The Victorian Workplace Mental Wellbeing Collaboration Business Leaders Breakfast was held on 7 March 2017. We were keen to be there, so arrived promptly at 7am, with coffee in hand, of course.

Mental wellbeing is a hazard that most workplaces are nervous to engage in conversation about and as OHS professionals we definitely get that. Unlike a broken bone or laceration, a mental health injury isn’t always noticeable, which can make it hard to manage. This said, as mental health becomes better understood and more accepted as a health hazard in the community, awareness of the positive benefits associated with mental wellbeing are becoming more and more prominent in a workplace. The great thing about awareness is that it provides workplaces with an entry point to start conversations with their workers.

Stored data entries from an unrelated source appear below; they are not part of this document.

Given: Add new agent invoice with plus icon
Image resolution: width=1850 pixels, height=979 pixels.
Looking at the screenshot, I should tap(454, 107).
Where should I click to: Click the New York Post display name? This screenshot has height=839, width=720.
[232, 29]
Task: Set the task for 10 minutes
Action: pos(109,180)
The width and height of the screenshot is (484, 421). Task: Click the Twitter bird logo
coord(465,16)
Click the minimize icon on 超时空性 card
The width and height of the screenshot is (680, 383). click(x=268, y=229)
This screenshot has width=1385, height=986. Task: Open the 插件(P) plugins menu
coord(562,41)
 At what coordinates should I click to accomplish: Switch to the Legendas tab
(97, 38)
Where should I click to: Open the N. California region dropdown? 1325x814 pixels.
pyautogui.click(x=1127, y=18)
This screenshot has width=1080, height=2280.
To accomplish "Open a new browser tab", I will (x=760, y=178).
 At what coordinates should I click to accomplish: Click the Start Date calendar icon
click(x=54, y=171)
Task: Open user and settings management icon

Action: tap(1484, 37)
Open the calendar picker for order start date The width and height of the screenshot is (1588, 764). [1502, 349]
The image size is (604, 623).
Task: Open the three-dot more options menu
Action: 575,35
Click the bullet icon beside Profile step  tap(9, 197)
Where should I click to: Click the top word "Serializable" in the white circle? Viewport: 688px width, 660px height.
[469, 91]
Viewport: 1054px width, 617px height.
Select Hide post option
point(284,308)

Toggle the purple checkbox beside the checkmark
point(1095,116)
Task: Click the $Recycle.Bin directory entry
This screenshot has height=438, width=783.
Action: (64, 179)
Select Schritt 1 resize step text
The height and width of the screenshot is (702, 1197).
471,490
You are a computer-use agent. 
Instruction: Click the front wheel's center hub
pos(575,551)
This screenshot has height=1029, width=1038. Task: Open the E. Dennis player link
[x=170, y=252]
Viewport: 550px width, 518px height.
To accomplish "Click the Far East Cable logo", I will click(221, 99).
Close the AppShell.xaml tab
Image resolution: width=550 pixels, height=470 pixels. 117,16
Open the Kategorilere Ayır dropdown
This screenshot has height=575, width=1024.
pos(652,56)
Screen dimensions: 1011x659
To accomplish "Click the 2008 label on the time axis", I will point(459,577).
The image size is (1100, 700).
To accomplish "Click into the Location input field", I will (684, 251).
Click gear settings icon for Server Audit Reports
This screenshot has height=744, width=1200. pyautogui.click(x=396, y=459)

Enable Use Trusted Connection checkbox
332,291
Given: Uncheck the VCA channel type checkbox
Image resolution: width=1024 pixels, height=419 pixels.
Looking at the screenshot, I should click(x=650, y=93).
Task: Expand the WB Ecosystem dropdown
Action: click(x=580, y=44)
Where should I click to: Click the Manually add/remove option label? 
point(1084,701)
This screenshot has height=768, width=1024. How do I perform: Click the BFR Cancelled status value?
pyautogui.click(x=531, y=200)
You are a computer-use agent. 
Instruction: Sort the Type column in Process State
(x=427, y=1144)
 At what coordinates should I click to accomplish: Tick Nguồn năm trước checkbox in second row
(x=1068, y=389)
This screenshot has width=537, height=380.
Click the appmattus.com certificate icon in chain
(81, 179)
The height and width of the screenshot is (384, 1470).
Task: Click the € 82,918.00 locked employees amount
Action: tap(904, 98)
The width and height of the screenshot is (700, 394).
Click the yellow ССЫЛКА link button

How would you assist a worker who came to you with a mental wellbeing issue, or advised you that they were struggling or needed support?

How to manage such a situation was one of our team’s main take-aways from this breakfast. And the good news is that once discussed in the open, it felt as easy as A, B, C.

To facilitate tangible and positive outcomes as a manager, it is crucial that rather than talk, you listen. Frame your conversation with your worker around the following three questions:

  1. What is it that you need to do your job and to go home every day with energy to enjoy the life you live?
  2. What are you going to do differently to support your wellbeing in the workplace?
  3. If I see that you are struggling or not performing, how would you like me to approach you? Tell me the exact words do you want me to use.


Now, more than ever, it is important for workplaces have the confidence and the skills to manage mental wellbeing issues when they arise in the workplace.

So keep these questions at hand. Practice the conversation with your peers and seniors. Get comfortable and be prepared. If you can effectively create an open and supportive space for your workers to feel confident to speak about their pressures and worries, you will have a much better chance of addressing the issue and protecting the health and safety of your workers. And this will result in positive outcomes for your worker, yourself and your business.

Over the coming months, we’ll be providing more ideas and thoughts on ways that you can improve your capability to promote and manage positive mental wellbeing in your workplace. Stay tuned for more from us.


The Leaders Breakfast was headlined by Mary Ann Baynton, Program Director for the Great West Life Centre for Mental Health in the Workplace, and Chair of the technical committee for the National Standard of Canada on Psychological Health and Safety in the Workplace.